Download or read book Contemporary Ukrainian and Baltic Art written by Svitlana Biedarieva and published by BoD – Books on Demand. This book was released on 2021-09-21 with total page 224 pages. Available in PDF, EPUB and Kindle. Book excerpt: This volume focuses on political and social expressions in contemporary art of Ukraine, Estonia, Lithuania, and Latvia. It explores the transformations that art in Ukraine and the Baltic states has undergone since their independence in 1991, discussing how the conflicts and challenges of the last three decades have impacted the reconsideration of identity and fostered resistance of culture against economic and political crises. It analyzes connections between the past and the present as seen by the artists in these countries and looks at their visions of the future. Contemporary Ukrainian art portrays various perspectives, addressing issues from controversial historical topics to the present military conflict in the East of the country.

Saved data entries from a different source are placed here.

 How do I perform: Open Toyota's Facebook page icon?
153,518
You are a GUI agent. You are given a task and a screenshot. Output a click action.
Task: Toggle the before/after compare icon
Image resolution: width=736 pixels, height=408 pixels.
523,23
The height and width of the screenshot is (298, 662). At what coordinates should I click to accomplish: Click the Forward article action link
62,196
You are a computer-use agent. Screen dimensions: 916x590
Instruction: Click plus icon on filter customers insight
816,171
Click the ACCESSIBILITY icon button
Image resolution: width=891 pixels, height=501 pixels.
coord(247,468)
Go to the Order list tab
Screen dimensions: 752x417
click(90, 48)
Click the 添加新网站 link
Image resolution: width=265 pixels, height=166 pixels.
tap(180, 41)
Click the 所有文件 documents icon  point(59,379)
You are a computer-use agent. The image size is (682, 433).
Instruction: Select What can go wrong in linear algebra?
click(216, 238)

Baltic art speaks out against the erasure of past historical traumas and analyzes the pertinence of its cultural scene to the European community. The contributions in this collection open a discussion of whether there is a single paradigm that describes the contemporary processes of art production in Ukraine and the Baltic countries. With contributions by Ieva Astahovska, Svitlana Biedarieva, Kateryna Botanova, Olena Martynyuk, Vytautas Michelkevičius, Lina Michelkevičė, Margaret Tali, and Jessica Zychowicz.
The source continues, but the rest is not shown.